___ Data extracts ___

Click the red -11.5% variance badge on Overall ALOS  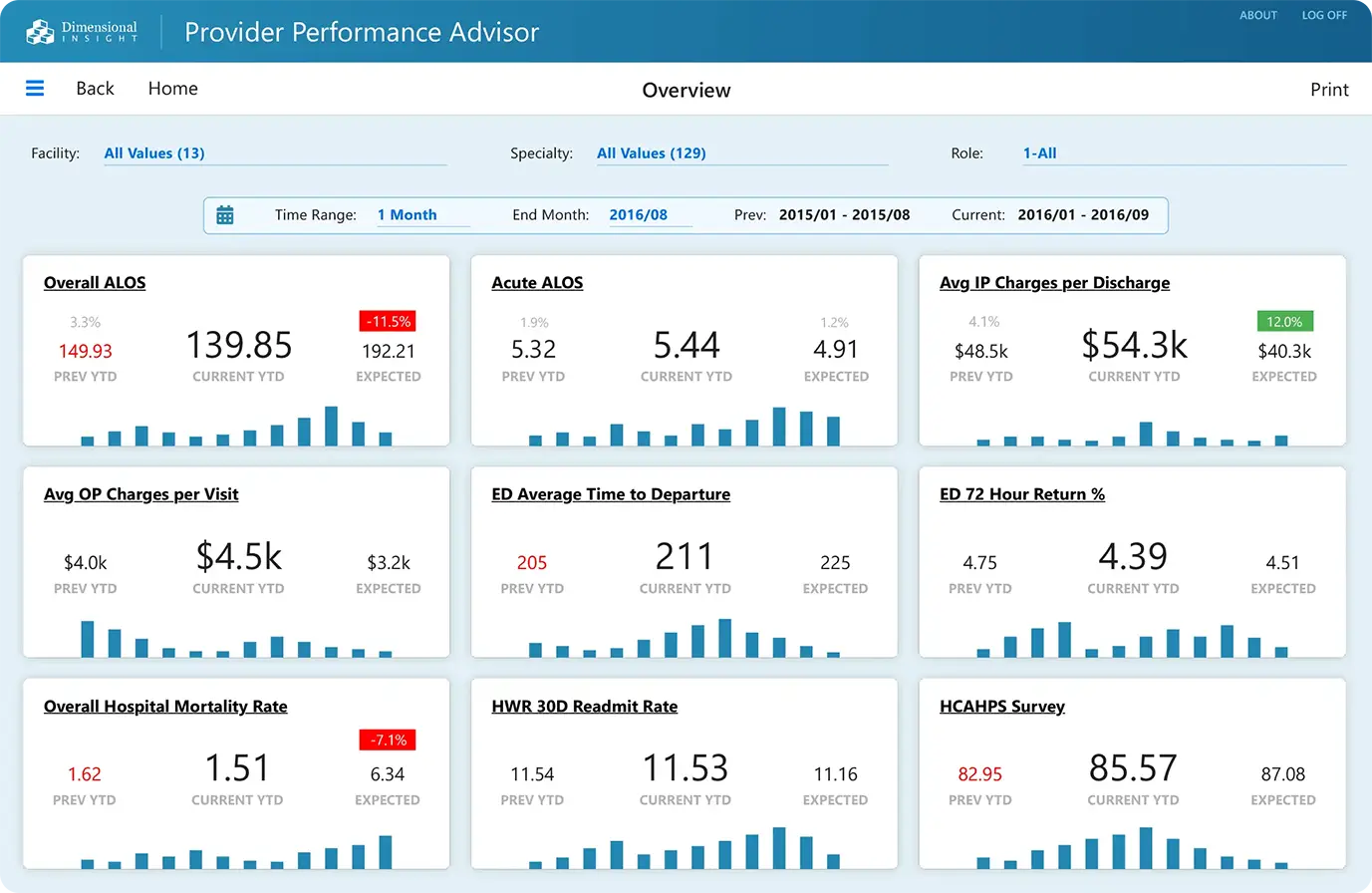coord(388,321)
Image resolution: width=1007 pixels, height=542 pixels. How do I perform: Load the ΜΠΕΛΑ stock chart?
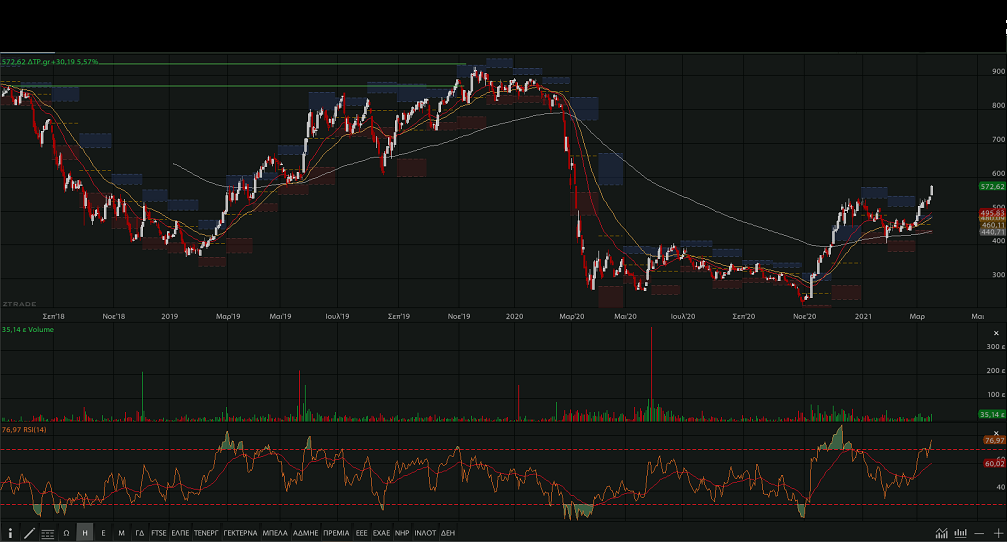click(275, 533)
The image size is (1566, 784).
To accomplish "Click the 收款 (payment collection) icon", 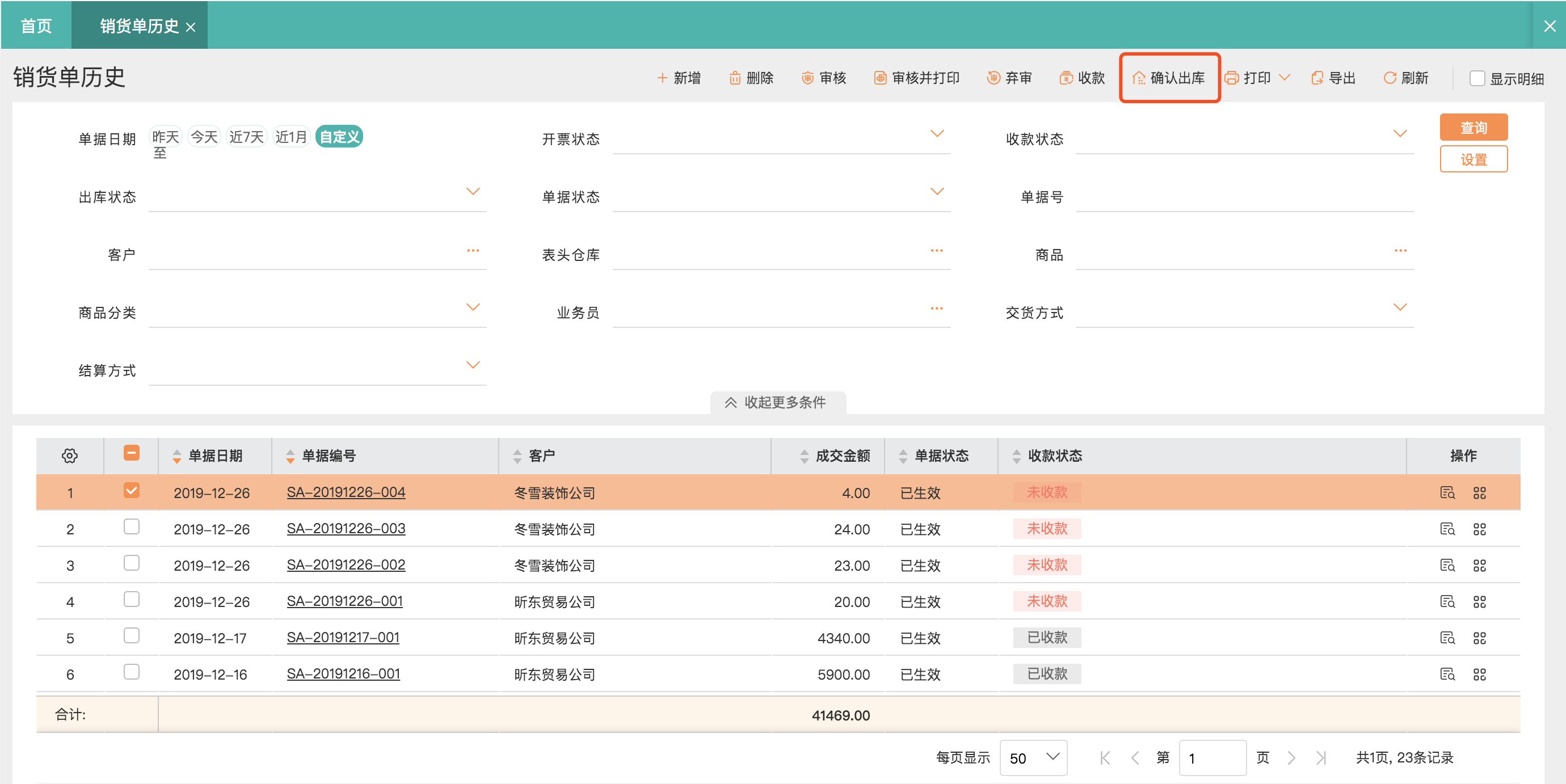I will [1069, 80].
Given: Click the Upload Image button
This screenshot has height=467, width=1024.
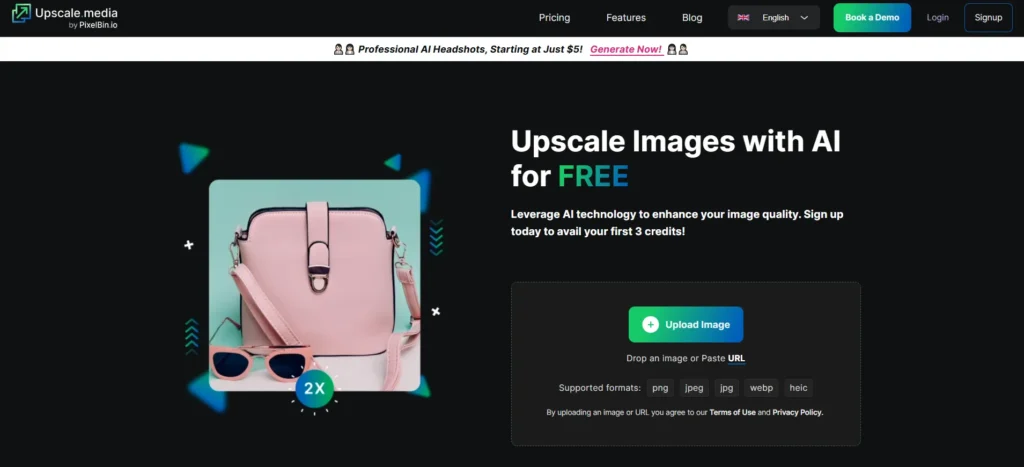Looking at the screenshot, I should coord(686,325).
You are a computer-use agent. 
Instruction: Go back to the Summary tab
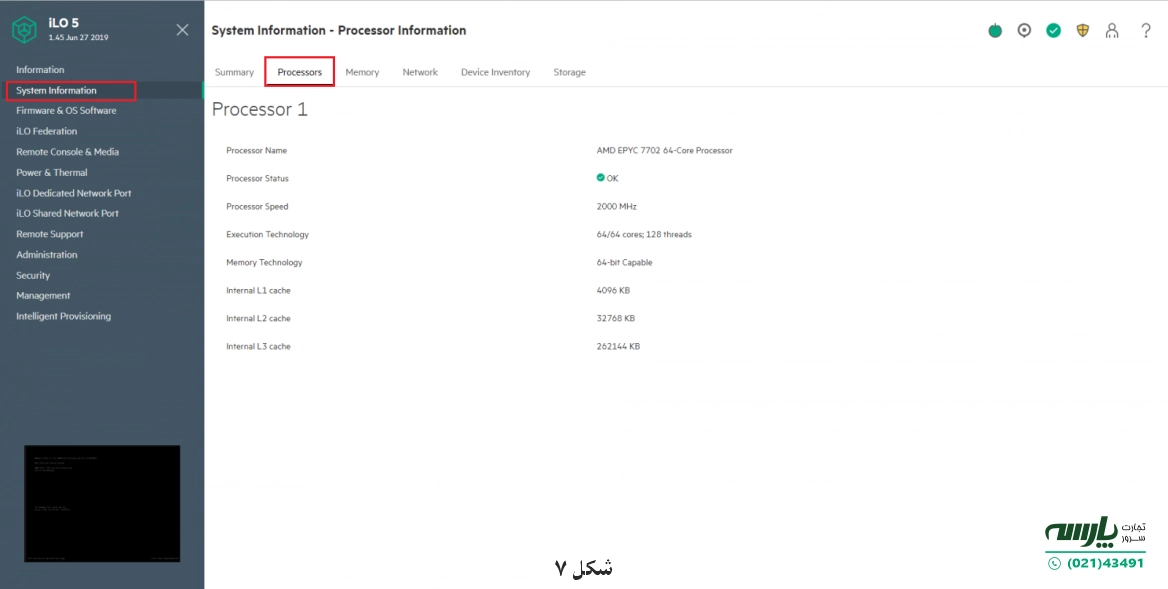234,72
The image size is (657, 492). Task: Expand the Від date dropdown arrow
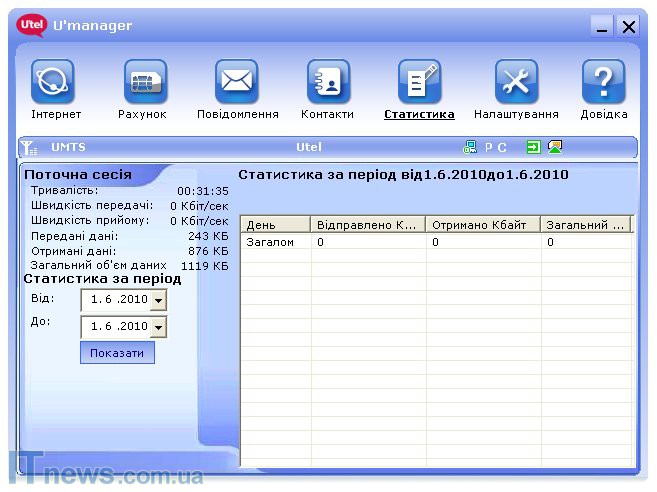[x=158, y=301]
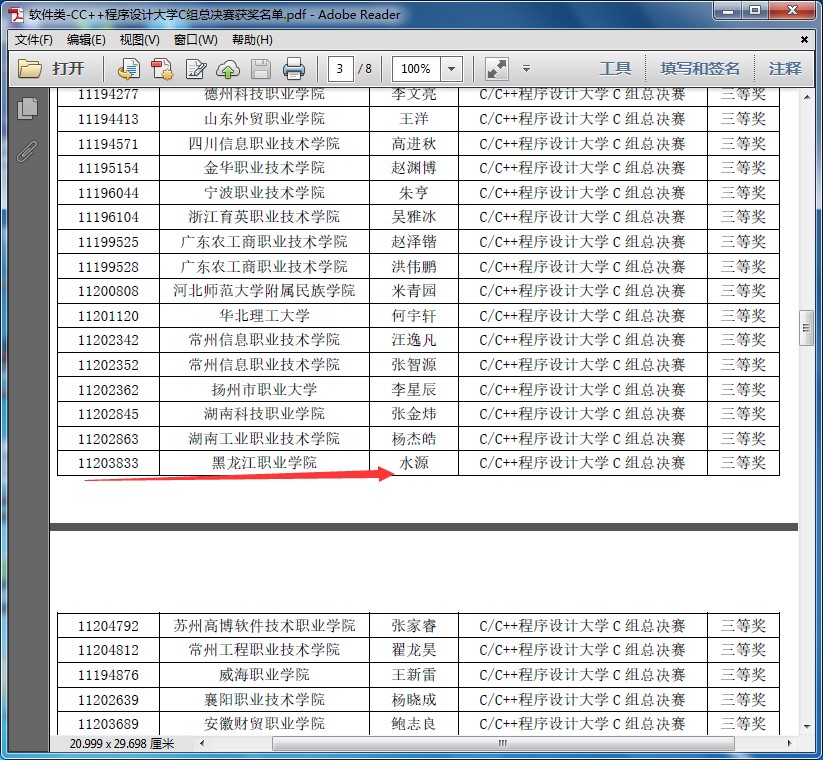Open the 视图(V) menu

click(139, 40)
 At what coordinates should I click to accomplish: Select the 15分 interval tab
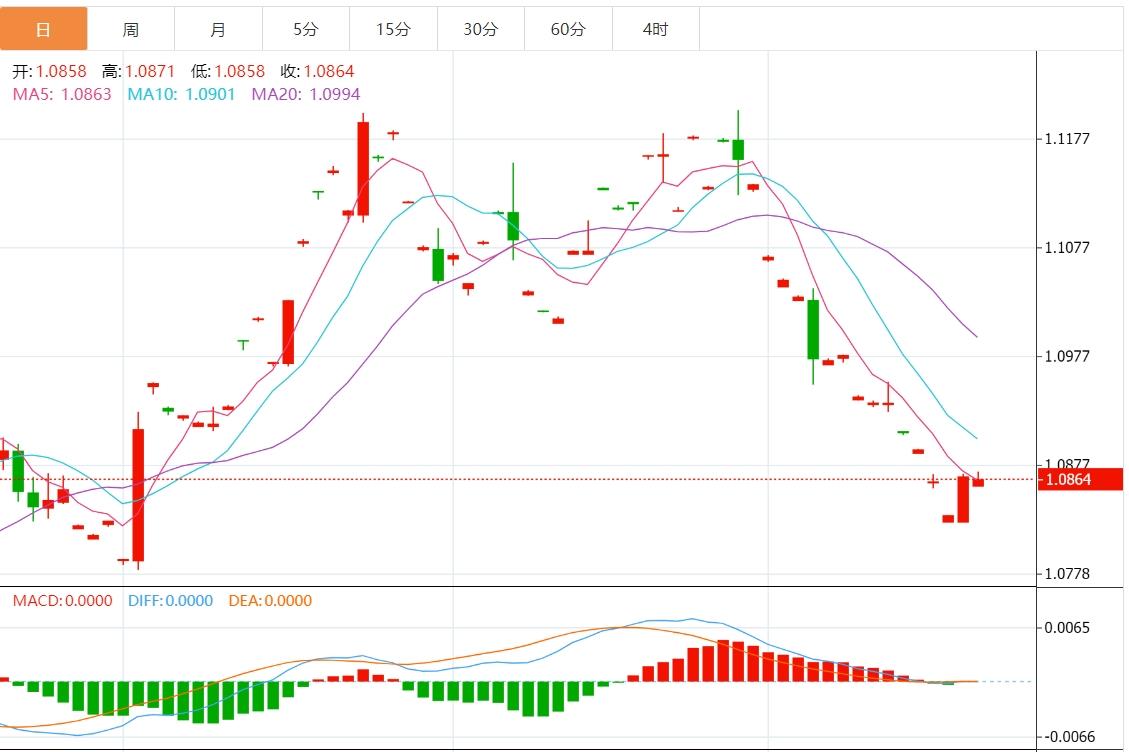coord(393,29)
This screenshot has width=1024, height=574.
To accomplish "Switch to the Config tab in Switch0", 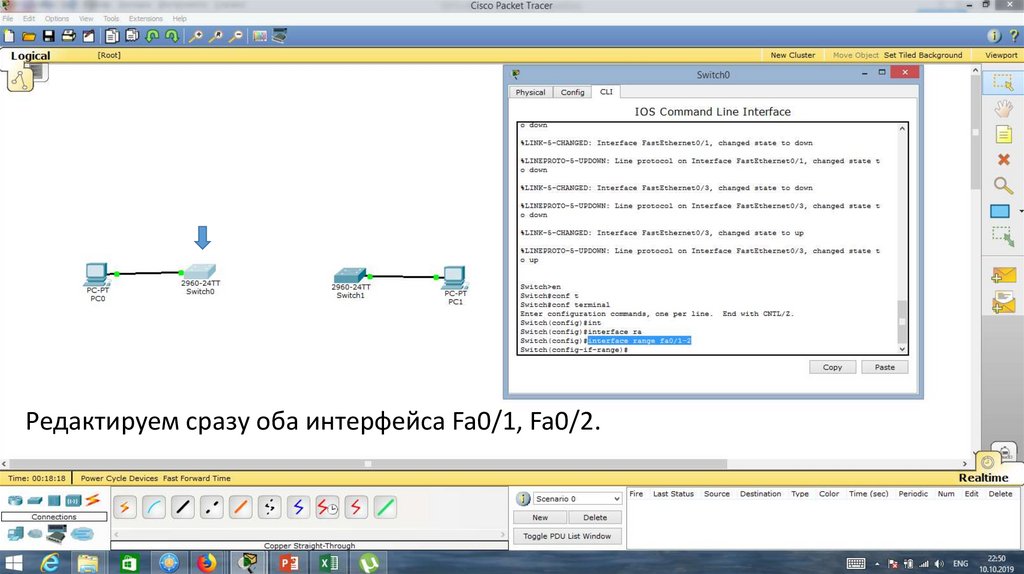I will pos(572,92).
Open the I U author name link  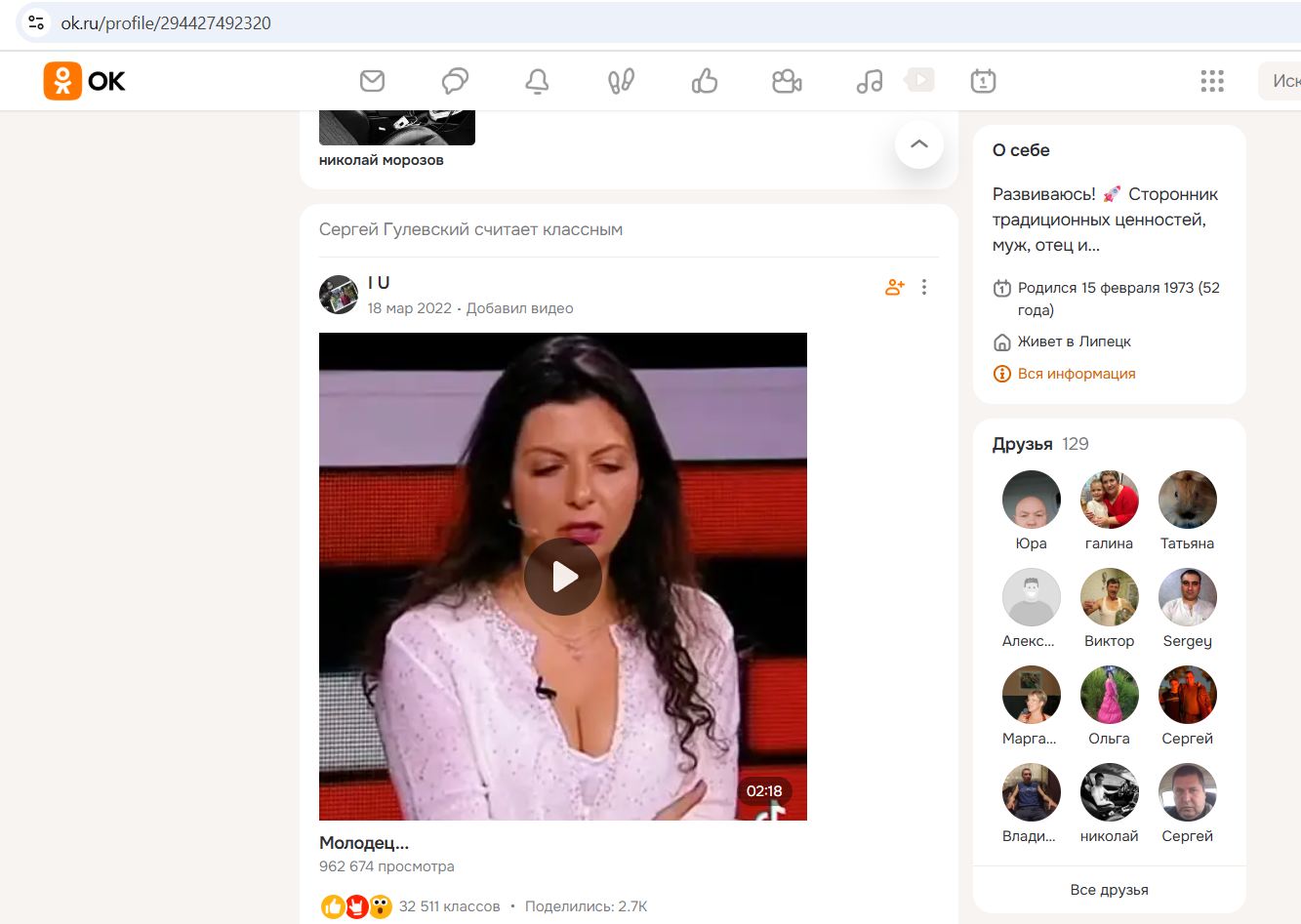tap(379, 283)
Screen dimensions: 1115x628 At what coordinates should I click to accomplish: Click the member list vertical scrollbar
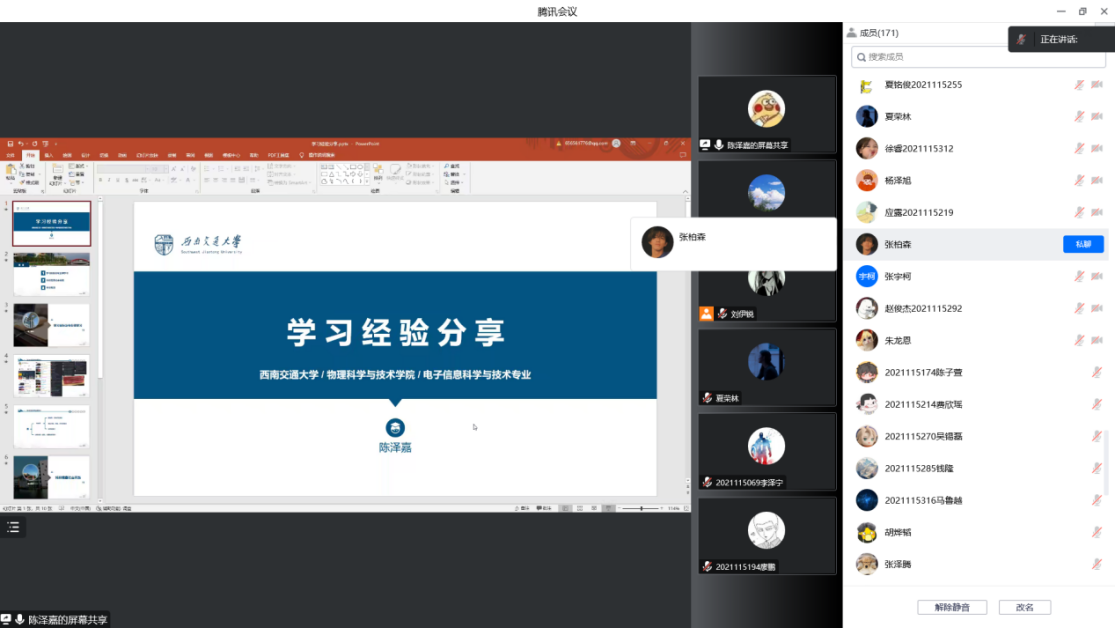pyautogui.click(x=1106, y=460)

___

• Directions for this task: Give back only the lines from the one that carries "Screen dimensions: 1115x628" through the final line above, both included. Drop all pictures.

• Solution to this task:
Screen dimensions: 1115x628 At what coordinates should I click to accomplish: Click the member list vertical scrollbar
pyautogui.click(x=1106, y=460)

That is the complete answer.